November retail sales rose 0.3% from the previous month to a collective $639.8 billion, the Commerce Department said, well behind of the Street consensus forecast of a 0.8% gain, and 16.1% higher from the COVID-hit period in the fall of last year. The October total was revised modestly higher to a gain of 1.8%, the Commerce Department report showed.
Stripping out auto and gasoline sales, November retail sales were up 0.2%, the Commerce Department report noted, compared to a Street consensus of 0.9%.
U.S. stock futures were little-changed immediately following the data release, with the Dow Jones Industrial Average indicating a 25 points dip and the S&P 500 priced for a modest 5 point bump.

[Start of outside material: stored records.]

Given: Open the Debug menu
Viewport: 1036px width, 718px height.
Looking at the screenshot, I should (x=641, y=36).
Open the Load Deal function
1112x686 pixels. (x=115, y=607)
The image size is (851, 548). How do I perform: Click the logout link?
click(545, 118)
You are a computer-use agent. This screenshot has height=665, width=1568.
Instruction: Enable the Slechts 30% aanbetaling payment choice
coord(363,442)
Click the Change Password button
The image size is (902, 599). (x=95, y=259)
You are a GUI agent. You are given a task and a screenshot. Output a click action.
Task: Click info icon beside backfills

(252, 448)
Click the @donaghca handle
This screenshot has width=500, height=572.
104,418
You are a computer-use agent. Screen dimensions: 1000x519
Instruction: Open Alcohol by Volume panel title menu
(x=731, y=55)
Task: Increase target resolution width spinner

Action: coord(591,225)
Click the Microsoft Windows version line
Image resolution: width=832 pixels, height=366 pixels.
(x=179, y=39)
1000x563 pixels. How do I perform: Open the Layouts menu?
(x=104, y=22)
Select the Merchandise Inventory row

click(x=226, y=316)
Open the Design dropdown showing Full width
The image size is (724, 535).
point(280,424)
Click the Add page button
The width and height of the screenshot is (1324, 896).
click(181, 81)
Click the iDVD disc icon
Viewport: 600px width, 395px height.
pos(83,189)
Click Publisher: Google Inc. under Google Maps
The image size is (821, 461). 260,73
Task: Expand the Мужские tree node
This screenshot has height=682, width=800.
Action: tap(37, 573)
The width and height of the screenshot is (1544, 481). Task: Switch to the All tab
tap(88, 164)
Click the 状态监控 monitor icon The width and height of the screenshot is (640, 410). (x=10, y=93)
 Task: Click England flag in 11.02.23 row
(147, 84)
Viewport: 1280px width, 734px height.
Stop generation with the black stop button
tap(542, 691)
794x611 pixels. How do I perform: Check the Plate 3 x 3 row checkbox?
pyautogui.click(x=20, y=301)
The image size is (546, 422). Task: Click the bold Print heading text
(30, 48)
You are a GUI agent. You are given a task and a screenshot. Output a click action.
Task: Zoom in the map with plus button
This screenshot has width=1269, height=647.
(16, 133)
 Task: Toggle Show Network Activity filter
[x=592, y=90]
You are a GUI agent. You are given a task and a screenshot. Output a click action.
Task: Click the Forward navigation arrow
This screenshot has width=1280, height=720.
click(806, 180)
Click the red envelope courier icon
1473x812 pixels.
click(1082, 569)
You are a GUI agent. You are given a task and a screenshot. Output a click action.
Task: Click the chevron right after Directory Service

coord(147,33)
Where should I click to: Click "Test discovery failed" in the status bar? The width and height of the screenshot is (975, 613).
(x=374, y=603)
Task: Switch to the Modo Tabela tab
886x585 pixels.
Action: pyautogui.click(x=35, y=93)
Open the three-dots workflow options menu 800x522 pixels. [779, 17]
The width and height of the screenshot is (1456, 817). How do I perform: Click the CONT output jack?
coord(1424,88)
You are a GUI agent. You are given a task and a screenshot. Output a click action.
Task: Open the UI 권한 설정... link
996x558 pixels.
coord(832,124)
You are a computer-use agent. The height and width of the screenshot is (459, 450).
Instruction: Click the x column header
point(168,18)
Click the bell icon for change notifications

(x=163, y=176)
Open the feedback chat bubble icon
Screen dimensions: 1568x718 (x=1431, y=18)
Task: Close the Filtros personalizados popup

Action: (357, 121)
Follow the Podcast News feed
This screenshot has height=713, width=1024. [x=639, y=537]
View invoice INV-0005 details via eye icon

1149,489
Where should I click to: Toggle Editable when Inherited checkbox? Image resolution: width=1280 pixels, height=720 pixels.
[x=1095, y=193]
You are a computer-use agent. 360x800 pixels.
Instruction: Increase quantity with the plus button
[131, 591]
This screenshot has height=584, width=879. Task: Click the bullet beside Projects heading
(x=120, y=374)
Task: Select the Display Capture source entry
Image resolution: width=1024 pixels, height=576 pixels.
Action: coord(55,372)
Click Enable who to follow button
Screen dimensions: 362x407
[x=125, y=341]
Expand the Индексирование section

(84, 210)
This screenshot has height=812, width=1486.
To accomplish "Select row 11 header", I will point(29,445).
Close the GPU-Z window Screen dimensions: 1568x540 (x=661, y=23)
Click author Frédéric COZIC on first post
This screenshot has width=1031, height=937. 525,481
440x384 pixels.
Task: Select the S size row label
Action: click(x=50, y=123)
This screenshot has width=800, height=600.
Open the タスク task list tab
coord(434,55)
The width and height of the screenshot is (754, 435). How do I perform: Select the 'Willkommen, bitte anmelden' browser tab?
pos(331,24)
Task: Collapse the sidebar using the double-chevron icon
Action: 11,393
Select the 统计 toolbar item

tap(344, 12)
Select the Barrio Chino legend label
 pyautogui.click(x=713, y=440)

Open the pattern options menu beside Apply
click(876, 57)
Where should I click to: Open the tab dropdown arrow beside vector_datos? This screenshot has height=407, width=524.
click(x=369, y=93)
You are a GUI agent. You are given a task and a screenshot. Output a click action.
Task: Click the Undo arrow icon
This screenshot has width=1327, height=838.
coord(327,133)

Benchmark 10-year Treasury note yields held at 1.44% following the data release while the dollar index was marked 0.05% lower on the session at 96.545 against a basket of six global currencies.
U.S. inflation accelerated to the fastest pace in four decades last month, surging 6.8% from last year, as energy, rent and used car costs continue to add upward pressure on consumer prices.
So-called core inflation, which strips-out volatile components such as food and energy prices, rose 0.5% on the month, and 4.9% on the year, the highest in 30 years, the report noted, with both readings again matching the Street consensus forecast.
The CME Group's FedWatch tool, in fact, is showing a 59.9% chance of a rate hike in May of next year, up from around 35% at the beginning of November, ahead of today's Federal Reserve policy decision. Two more hikes in 2022 are also priced in by interest rate traders.